Она говорила весело, с удовольствием:

- А ты помнишь, как мы воевали... Я помню, как тебя на коне тогда в первый раз увидела, - вот, думаю, этот уж на меня и не поглядит. Ты помнишь, как ты на коне ездил?.. Ну вот теперь чисто, больше не прилипает.

- Нет, не помню, - сказал Колзаков, не разжимая зубы.

- Неправда... - недоверчиво полуспросила Саша и засмеялась. - Помнишь, конечно...

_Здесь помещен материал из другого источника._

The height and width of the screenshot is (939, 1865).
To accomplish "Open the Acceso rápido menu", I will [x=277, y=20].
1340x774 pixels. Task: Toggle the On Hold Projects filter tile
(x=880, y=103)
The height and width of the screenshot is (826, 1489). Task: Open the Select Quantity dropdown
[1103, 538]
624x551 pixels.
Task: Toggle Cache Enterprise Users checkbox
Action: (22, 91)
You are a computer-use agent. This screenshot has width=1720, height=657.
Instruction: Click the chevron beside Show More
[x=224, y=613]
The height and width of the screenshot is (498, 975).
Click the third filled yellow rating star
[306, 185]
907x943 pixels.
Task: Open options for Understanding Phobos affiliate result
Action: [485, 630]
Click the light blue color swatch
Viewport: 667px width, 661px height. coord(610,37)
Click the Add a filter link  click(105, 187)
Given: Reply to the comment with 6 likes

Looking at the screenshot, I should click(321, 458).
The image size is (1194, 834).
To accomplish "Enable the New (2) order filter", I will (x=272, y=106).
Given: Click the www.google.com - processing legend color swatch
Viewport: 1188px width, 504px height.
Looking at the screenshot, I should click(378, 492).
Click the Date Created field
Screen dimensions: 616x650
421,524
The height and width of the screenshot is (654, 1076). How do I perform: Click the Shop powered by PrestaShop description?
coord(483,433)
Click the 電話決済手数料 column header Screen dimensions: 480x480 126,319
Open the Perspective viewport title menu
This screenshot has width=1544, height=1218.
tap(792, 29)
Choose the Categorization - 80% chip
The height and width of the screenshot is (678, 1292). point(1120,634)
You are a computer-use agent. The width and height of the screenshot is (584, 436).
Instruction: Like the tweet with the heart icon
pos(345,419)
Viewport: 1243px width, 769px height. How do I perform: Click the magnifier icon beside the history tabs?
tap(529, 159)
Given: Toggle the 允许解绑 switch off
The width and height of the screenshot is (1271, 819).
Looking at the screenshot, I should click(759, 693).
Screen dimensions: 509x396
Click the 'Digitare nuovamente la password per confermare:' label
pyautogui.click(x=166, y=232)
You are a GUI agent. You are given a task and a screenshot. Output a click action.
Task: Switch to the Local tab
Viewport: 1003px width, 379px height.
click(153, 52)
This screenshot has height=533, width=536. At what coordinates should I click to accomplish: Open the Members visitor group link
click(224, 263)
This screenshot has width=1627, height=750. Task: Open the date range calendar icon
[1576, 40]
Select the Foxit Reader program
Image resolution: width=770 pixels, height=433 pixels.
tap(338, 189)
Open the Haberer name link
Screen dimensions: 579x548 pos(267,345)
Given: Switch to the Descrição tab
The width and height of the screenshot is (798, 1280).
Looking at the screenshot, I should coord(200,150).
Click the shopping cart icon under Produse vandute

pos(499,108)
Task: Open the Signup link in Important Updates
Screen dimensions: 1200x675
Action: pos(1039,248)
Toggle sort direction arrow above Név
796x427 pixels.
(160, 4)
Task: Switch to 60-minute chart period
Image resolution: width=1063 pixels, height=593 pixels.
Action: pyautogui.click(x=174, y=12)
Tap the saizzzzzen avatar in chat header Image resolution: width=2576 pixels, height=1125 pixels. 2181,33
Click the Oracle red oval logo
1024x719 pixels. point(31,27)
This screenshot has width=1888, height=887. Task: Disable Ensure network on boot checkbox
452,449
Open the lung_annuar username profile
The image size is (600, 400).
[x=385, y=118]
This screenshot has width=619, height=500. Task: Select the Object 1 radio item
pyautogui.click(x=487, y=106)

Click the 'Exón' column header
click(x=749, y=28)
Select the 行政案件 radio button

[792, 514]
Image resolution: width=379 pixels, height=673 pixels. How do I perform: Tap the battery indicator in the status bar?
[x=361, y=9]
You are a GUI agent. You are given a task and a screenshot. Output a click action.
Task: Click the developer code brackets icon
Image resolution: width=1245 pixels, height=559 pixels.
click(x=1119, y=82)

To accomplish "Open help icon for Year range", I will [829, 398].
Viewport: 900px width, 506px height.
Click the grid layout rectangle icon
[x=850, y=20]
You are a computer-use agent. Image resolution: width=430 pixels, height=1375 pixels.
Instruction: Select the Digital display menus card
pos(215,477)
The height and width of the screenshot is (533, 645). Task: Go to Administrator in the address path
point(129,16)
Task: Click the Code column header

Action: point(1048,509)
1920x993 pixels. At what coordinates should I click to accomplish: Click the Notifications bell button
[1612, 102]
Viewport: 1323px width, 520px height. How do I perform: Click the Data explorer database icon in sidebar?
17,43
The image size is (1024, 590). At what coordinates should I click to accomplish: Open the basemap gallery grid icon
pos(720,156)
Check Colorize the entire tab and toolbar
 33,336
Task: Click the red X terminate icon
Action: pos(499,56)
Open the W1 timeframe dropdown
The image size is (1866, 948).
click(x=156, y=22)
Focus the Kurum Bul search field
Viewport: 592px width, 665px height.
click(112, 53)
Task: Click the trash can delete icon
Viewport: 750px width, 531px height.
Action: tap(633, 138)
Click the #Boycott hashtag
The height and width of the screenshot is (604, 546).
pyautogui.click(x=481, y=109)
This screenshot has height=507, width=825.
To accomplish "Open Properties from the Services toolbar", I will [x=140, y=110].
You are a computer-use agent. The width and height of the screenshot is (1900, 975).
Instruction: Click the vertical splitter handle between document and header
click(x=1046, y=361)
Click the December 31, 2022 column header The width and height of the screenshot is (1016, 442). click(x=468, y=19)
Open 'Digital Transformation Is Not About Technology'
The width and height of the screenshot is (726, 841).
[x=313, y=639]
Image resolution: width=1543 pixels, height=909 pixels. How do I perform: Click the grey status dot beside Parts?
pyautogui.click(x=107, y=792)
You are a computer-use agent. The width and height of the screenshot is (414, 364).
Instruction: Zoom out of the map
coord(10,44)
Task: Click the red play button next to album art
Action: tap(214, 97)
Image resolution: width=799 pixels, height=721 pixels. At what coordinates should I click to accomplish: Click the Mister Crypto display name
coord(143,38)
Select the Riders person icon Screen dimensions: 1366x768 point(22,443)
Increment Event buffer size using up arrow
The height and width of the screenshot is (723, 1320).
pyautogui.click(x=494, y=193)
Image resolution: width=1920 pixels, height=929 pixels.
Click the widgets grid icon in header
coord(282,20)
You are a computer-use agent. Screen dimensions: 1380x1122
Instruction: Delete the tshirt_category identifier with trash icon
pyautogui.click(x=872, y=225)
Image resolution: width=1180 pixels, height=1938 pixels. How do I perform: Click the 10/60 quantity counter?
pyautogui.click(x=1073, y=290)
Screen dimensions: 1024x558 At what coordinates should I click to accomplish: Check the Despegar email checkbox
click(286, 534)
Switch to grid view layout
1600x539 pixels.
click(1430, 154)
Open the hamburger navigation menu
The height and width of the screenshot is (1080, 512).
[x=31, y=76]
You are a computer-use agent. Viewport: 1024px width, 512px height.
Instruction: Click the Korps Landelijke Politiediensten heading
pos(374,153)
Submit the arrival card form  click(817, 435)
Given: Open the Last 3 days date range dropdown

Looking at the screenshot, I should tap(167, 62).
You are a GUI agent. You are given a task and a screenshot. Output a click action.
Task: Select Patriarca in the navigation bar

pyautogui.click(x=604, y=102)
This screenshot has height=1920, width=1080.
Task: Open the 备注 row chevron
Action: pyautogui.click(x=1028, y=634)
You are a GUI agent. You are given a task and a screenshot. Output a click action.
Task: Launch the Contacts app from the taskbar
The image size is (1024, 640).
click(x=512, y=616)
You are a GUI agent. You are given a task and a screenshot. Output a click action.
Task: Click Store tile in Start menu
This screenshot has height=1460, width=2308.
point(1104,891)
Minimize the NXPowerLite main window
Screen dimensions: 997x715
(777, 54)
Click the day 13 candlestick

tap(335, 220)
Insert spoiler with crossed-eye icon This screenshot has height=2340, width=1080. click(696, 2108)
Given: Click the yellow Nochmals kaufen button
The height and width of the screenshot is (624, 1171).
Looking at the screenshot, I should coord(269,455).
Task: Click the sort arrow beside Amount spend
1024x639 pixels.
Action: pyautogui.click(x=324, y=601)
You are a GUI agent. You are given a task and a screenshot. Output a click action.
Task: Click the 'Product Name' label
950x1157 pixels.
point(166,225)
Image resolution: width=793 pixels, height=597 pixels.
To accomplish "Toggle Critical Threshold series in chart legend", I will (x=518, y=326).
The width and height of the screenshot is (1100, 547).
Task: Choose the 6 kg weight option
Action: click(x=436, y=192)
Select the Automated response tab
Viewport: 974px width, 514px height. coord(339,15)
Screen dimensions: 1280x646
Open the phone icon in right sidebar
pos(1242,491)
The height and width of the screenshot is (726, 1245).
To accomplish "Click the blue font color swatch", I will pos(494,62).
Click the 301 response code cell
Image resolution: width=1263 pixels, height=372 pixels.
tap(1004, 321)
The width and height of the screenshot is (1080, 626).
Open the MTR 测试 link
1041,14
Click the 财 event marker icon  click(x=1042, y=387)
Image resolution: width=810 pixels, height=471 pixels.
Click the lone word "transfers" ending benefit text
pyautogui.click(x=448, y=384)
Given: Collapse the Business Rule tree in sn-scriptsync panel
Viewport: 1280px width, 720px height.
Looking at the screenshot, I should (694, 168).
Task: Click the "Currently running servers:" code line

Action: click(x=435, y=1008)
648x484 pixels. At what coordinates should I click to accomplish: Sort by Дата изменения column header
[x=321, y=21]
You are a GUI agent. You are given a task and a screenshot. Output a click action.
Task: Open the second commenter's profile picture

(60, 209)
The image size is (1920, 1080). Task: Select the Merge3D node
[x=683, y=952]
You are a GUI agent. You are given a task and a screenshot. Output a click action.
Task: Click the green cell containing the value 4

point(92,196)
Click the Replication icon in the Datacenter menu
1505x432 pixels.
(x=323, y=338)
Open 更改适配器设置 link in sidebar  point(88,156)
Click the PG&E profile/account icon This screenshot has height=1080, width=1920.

Они снова ходили по учреждениям, пока не кончился рабочий день, а потом дожидались, пока освободится койка в Доме крестьянина, чтобы переночевать, а с утра опять все ходить. Колзаков прошел переосвидетельствование в военном госпитале, и ему велели явиться снова через год. Они уже узнали и запомнили десятки фамилий, имен и отчеств людей, которых надо было добиваться, и названия разных учреждений, куда их отсылали и где часто очень удивлялись, зачем они пришли. Наконец стало казаться, что все безнадежно запуталось и кругом одни беспросветные бюрократы и волокитчики. Не только им документы не оформят, но и ночевать, того и гляди, придется на улице. И вдруг совершенно незаметно как-то все начало почему-то устраиваться. Документы приготовили, и даже письма местным властям в Крыму, куда решили направить Колзакова, были написаны, им дали талончик на получение бронированного номера в гостинице и другой талончик, на получение билетов на вокзале, потом их спросили, не желают ли они бесплатно пойти в какой-нибудь театр.

- Чудно как-то!.. - с усмешкой говорил Колзаков. - Выходит так, что в этих учреждениях на меня сперва посердились, строго выговорили за то, что во время боев с белыми так неаккуратно собирал все нужные справки, а после как-то привыкли ко мне, что ли, познакомились и даже помогать стали.